* [PROBLEM DETAILS]: Take each line of the data that contains the string "section" and copy it.

* [WORKING DATA]:
__________
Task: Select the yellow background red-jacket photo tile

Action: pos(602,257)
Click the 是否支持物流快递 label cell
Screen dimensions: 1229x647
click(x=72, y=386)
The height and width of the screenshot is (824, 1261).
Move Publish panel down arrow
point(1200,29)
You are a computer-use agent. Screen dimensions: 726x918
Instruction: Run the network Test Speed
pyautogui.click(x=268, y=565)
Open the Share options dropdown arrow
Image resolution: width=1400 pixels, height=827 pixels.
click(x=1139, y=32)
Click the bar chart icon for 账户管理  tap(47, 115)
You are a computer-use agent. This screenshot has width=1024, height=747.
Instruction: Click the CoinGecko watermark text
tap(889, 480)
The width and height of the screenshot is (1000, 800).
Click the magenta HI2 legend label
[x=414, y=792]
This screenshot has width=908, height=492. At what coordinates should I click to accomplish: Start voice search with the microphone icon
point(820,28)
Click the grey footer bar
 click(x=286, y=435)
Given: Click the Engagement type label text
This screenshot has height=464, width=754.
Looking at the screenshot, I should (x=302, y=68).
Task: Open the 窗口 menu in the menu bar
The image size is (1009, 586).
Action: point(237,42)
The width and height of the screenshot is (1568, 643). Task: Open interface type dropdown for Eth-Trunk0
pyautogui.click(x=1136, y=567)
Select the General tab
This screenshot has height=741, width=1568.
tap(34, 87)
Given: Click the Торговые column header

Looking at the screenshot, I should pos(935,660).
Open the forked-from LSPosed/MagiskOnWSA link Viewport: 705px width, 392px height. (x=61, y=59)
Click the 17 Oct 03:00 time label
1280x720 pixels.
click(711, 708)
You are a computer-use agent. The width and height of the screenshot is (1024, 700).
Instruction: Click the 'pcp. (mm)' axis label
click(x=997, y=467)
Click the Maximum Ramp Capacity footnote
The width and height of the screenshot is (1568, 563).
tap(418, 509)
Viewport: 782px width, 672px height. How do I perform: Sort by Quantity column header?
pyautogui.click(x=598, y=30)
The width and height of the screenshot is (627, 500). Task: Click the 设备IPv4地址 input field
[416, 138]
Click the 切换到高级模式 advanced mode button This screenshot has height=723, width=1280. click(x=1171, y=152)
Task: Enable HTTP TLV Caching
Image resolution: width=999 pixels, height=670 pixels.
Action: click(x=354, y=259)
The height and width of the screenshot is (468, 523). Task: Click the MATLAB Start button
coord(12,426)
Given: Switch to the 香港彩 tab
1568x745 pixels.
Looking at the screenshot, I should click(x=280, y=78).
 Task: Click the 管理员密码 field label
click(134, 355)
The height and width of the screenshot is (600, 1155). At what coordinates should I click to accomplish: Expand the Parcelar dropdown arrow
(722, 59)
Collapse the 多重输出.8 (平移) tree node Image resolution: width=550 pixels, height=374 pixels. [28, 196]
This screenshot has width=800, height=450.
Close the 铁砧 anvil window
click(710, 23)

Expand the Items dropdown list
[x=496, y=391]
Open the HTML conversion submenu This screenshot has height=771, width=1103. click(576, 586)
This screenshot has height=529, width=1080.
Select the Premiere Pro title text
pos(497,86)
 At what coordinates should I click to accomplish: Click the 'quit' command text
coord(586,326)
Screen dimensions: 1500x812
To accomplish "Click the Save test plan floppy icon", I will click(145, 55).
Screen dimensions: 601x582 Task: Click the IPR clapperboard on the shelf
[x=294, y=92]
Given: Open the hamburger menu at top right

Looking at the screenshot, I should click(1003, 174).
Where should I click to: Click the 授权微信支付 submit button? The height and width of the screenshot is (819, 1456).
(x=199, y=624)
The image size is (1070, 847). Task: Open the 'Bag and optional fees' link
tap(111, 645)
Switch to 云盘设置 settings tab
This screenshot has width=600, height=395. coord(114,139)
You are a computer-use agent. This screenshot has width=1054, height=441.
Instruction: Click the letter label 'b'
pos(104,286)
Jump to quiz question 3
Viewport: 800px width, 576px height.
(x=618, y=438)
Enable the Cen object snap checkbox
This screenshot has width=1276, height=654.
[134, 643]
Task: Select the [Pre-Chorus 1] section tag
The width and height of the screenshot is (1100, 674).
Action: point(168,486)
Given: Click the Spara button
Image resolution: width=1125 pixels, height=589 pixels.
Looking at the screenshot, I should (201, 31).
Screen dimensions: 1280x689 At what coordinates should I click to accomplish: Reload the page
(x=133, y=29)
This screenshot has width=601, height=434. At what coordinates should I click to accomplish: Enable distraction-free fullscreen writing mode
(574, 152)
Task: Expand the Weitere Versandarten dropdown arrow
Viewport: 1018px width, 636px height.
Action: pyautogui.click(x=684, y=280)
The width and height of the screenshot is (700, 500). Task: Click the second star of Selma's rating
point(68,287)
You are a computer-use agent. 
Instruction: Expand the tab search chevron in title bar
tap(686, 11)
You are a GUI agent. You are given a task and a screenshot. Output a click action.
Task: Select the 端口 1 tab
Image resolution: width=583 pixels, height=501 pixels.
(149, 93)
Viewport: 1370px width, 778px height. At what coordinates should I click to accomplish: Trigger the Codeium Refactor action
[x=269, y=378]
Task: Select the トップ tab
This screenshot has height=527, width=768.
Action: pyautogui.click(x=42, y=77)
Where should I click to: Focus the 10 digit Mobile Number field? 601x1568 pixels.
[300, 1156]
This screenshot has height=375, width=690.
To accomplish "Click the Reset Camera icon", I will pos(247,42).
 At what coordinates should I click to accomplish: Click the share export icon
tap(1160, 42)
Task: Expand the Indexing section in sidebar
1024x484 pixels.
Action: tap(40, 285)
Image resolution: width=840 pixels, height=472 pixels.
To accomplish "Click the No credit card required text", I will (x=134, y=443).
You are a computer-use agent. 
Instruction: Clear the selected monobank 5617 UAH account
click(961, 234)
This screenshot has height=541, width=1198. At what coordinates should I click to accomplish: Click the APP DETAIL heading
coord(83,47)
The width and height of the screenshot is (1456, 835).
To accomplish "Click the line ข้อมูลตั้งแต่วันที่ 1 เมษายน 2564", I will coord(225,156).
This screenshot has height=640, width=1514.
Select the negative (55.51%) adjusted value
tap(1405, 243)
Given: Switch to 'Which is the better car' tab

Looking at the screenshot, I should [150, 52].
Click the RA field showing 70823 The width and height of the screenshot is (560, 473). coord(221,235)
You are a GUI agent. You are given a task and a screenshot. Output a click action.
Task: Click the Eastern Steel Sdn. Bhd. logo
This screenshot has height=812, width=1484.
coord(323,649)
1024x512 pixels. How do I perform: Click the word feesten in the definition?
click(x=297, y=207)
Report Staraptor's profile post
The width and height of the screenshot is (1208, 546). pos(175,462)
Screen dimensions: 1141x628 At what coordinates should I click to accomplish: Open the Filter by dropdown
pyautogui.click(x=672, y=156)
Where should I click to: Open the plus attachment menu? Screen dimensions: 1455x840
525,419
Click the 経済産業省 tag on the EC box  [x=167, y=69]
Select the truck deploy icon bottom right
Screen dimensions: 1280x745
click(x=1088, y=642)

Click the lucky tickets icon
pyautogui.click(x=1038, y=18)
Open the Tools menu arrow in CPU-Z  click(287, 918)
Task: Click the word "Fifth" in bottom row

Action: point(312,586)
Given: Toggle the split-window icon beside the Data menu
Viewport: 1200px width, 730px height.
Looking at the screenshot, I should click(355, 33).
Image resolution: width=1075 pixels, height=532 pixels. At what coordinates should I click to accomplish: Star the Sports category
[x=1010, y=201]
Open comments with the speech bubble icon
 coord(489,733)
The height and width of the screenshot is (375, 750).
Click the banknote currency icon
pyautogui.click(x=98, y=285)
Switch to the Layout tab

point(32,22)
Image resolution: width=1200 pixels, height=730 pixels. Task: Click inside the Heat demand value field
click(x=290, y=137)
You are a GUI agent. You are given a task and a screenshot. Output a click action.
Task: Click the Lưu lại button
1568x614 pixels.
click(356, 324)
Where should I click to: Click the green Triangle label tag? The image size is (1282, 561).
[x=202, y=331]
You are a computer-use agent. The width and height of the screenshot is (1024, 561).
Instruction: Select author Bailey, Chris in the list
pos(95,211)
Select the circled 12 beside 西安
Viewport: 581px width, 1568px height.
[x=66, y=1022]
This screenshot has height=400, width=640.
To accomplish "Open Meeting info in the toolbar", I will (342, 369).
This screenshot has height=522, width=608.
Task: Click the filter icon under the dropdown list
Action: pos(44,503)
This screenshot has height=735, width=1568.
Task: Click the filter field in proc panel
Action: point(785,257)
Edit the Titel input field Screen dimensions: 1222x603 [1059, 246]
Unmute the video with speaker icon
__________
* [RESPONSE FOR THIS EXERCISE]:
Task: Select the [Pre-Chorus 1] section tag
Task: Expand the Indexing section in sidebar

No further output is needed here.